Further Enterprise Solutions (www.furtherllc.com) is a leading source of technical engineering, end-to-end turnkey solutions, and software development services in the rapidly expanding telecom industry. Founded in 2002 by wireless industry veterans, FES has grown to become a trusted partner, delivering innovative solutions for Tier 1 telecommunications providers and equipment manufacturers.
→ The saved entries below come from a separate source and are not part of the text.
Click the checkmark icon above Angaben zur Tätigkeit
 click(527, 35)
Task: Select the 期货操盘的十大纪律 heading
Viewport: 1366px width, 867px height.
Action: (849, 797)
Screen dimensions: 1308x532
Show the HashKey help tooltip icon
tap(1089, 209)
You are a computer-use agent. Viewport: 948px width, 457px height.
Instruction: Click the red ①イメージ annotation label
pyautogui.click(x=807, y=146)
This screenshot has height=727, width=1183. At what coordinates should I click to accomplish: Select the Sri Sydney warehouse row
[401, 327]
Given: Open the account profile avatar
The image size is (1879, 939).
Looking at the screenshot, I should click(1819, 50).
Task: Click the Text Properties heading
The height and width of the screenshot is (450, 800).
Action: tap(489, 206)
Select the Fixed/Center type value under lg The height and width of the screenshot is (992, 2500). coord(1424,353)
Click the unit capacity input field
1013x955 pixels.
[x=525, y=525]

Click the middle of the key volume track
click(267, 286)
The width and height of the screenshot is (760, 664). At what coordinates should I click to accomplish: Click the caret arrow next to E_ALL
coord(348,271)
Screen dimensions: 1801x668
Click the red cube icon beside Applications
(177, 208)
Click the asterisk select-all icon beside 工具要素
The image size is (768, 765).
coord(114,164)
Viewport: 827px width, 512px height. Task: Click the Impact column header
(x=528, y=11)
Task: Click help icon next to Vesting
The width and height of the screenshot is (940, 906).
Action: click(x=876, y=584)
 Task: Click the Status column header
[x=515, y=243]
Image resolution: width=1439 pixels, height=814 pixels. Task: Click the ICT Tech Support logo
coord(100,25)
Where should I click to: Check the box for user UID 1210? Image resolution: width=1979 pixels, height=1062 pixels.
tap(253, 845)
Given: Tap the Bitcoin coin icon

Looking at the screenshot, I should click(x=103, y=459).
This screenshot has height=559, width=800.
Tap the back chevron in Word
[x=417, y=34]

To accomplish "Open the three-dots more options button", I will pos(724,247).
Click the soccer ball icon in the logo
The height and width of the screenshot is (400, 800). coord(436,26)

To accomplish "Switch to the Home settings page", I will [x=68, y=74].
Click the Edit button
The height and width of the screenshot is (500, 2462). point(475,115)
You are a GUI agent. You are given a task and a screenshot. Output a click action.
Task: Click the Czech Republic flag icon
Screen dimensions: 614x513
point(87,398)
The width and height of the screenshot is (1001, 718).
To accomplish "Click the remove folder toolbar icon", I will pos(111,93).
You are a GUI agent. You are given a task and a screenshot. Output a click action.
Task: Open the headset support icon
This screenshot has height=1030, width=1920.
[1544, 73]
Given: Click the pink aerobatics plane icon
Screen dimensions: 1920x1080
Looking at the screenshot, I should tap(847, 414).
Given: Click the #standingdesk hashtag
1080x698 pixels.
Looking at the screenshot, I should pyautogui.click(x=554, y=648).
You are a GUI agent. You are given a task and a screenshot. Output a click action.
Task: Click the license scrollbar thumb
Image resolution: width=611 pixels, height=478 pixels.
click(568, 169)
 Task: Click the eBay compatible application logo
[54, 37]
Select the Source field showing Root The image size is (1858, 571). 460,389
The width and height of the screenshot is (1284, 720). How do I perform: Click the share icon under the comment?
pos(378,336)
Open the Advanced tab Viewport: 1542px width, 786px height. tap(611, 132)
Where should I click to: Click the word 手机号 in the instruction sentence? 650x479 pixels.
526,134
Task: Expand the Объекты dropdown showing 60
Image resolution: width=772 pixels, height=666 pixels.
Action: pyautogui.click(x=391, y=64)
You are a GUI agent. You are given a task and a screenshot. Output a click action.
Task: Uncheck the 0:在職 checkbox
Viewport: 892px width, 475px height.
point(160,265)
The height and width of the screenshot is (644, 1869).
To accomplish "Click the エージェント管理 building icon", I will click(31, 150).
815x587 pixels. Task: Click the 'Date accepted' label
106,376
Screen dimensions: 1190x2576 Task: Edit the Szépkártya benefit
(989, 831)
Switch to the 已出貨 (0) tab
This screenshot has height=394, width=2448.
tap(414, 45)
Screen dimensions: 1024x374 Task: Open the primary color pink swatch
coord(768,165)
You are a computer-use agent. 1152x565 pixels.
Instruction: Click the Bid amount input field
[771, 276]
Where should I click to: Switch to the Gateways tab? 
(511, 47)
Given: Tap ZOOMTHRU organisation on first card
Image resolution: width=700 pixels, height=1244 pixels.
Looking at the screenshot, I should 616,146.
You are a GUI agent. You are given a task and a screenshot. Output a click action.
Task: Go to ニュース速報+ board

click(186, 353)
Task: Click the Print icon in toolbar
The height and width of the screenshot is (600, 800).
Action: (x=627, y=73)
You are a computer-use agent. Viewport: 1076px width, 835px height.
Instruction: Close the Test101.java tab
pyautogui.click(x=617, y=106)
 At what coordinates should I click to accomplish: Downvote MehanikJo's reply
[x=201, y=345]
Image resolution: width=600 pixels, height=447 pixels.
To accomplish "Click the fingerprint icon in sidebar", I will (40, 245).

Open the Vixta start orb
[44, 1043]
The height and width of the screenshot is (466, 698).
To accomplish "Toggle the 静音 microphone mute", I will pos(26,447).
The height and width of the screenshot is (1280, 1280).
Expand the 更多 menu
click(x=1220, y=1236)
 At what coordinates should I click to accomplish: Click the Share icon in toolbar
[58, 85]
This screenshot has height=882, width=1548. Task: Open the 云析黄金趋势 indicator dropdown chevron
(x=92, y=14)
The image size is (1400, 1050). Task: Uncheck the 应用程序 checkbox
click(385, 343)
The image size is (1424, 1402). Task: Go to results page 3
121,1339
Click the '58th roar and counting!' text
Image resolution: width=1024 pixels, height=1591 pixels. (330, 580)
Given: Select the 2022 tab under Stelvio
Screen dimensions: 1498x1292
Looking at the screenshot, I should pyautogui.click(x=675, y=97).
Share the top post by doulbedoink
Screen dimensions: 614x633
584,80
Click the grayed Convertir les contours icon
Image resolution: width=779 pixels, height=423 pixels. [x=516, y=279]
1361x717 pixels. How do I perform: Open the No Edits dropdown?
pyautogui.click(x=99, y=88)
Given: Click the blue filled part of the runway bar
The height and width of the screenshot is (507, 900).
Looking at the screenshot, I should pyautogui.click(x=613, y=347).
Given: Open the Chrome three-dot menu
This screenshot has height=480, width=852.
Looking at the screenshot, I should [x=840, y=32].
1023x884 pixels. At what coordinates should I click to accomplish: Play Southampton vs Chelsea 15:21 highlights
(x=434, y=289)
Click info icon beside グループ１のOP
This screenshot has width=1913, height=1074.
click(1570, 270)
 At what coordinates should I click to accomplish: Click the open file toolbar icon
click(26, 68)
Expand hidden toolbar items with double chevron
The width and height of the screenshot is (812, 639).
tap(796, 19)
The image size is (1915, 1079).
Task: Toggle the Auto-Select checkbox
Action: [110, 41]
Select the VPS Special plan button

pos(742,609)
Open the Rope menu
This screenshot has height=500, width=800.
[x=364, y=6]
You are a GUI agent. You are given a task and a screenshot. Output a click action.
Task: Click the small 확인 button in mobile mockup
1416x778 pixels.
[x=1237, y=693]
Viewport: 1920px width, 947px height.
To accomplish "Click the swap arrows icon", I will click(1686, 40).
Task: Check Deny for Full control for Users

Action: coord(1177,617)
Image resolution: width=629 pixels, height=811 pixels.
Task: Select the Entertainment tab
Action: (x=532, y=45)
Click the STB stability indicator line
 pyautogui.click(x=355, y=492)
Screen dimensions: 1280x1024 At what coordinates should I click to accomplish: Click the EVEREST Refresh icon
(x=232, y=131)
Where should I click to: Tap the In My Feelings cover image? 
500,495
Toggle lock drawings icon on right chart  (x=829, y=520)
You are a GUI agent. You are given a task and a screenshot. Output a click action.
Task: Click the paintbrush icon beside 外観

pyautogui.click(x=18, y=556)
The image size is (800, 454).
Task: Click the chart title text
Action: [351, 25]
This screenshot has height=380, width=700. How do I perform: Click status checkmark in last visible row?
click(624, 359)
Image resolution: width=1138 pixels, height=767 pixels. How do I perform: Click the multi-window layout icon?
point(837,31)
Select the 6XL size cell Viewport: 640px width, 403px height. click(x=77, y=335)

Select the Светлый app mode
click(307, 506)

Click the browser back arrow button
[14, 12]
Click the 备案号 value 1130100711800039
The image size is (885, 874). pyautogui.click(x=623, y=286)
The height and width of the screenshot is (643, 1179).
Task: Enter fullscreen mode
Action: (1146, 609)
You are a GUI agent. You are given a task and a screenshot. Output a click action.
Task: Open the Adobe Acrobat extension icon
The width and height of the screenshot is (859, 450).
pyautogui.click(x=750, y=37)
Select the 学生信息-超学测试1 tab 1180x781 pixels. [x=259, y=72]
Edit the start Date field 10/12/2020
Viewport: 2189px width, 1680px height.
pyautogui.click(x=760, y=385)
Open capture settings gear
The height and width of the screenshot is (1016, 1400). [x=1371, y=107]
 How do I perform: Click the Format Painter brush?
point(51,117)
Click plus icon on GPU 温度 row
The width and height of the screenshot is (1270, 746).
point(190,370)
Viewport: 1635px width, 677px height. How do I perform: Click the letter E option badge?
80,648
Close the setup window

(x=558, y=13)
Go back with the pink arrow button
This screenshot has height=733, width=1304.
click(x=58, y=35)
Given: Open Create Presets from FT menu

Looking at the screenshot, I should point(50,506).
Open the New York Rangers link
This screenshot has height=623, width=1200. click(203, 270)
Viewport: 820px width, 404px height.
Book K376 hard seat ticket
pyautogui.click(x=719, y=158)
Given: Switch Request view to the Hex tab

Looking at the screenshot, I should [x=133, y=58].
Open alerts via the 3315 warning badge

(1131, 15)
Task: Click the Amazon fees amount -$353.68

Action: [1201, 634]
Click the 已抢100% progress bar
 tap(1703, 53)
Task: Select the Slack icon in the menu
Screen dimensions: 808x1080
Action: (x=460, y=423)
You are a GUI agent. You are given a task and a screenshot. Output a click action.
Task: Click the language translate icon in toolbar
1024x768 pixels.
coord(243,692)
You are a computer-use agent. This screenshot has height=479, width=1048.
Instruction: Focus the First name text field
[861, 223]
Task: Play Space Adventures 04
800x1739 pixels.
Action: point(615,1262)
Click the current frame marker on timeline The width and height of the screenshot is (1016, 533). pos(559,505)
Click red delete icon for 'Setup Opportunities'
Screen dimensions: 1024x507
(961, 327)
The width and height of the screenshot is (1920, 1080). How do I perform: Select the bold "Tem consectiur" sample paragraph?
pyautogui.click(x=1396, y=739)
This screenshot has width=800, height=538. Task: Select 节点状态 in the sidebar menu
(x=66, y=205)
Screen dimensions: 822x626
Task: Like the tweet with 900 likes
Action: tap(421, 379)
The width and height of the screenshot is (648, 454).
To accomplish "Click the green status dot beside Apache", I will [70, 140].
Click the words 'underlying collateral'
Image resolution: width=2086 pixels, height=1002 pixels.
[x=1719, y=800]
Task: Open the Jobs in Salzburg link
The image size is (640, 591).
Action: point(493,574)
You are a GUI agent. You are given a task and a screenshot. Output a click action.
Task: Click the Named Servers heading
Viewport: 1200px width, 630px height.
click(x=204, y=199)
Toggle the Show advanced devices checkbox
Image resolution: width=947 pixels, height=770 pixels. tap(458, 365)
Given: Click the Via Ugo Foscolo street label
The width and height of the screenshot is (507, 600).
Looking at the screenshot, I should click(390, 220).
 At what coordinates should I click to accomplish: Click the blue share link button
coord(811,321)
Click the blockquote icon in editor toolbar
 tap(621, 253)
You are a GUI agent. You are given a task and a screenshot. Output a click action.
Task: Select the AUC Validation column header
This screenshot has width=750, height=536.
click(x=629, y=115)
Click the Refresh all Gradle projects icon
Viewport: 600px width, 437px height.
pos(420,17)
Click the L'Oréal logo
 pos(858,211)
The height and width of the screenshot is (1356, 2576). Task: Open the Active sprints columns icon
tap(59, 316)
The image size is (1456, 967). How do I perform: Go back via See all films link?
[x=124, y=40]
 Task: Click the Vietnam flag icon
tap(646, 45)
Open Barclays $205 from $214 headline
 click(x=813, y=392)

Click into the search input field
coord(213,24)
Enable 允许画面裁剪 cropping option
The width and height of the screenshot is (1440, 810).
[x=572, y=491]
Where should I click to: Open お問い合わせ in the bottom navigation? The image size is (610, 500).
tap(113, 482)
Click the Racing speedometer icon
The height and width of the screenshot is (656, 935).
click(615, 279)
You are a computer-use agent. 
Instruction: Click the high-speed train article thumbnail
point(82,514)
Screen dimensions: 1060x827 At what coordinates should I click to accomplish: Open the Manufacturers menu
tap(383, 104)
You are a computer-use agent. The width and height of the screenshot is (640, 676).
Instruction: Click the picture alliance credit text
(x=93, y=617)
FES is headquartered in Philadelphia, PA with branch offices throughout the U.S. and Canada, offering rapid response and a local presence for our clients and their teams!
Job Title: Information Security PCI Compliance Program Manager
Locations: Englewood, CO. Onsite is required
Job Description:
Job Duties and Responsibilities:
The primary responsibilities of the Information Security PCI Compliance Program Manager include the following:
• Draft policies/procedures that govern the security of PCI data across the enterprise with a specific focus on compliance requirements.
• Design, lead, and execute a Compliance program focused on PCI data handling across the enterprise.
• Partner with security teams to identify and analyze security requirements to align with PCI compliance standards.
• Track, document and address PCI compliance gaps to ensure timely closure.
• Manage the annual PCI audit including evidence gathering, quality assurance of evidence, coordination of audit resource meetings, and other tasks required to successfully complete the audit.
• Ensure ASV Scans and Pentesting are conducted quarterly and annually, respectively with all remediation activities being completed within expected timelines.
• Lead security enhancement projects focused on new or changing PCI compliance requirements.
• Educate and build awareness of PCI compliance requirements.
• Coordinate with Third Party Risk management to ensure PCI compliance needs are being addressed and tracked appropriately with third-party vendors.
• Coordinate with Privacy / Legal to ensure the overall compliance landscape is well understood and the program captures a complete view of our PCI compliance needs.
• Continuously improve the PCI compliance program with new information, procedures, or documentation.
• Coach and mentor junior staff.
• Other responsibilities as assigned.
The successful candidate will possess the following qualifications:
Successful candidates must be willing to relocate & work onsite.
Competencies:
• Project Management
• Self-led Learner
• Customer First Mentality
• Strong Adaptability
• Process Documentation Management
• Process Mapping Development
• Presentation Skills
• Multitasking
• Compliance + Risk Mindset
• Communication w Executives
• Team Mentorship
• Can Interpret Regulations and Compliance Requirements
• Thought Leadership
• Cross-functional Team Leadership
• Strategic Thinking and Planning (Team)
• Brand & Team Ambassador
• Solid Risk Management Foundation
• Solid Information Security Foundation
• Solid Security Control Framework Foundation
• Expert PCI-DSS Knowledge
• General Data Privacy Foundation
• Can Teach/Educate Risk & InfoSec Principles
• Can Consult Business on Risk and InfoSec Principles
Personality:
• Requires a well-organized, cheerful and persuasive individual, who can manage multiple priorities at once.
• Must have good meeting management and communication skills to keep conversations focused and productive.
• Must be self-driven; able to manage schedules, meet deadlines, coordinate with others, and perform tasks with minimal supervision.
• Must have the ability to work with a diverse audience, under tight deadlines, and negotiate successful outcomes to challenging problems.
Qualifications:
Skills, Experience, and Requirements
Education and Experience:
• Bachelor's Degree or equivalent experience and 4-6 years of directly related experience.
• Must have a solid understanding of SOX, PCI, CPNI, CCPA, and similar IT Compliance and Privacy regulations.
• Experience with compliance audits such as PCI and/or CPNI. Former QSA preferred.
• Experience with NIST, ISO, and other industry standards.
• Expert user of Microsoft/Google Suite and an eGRC tool.
Other Qualifications:
• Professional certification (CISSP, CISA, CSIM, CIA or similar) is highly desired.
Candidates who have active QSA (Qualified Security Assessor) certification. Someone who has worked as QSA in the past 4-5 years.
Worked as ISA and holds PCIP certification.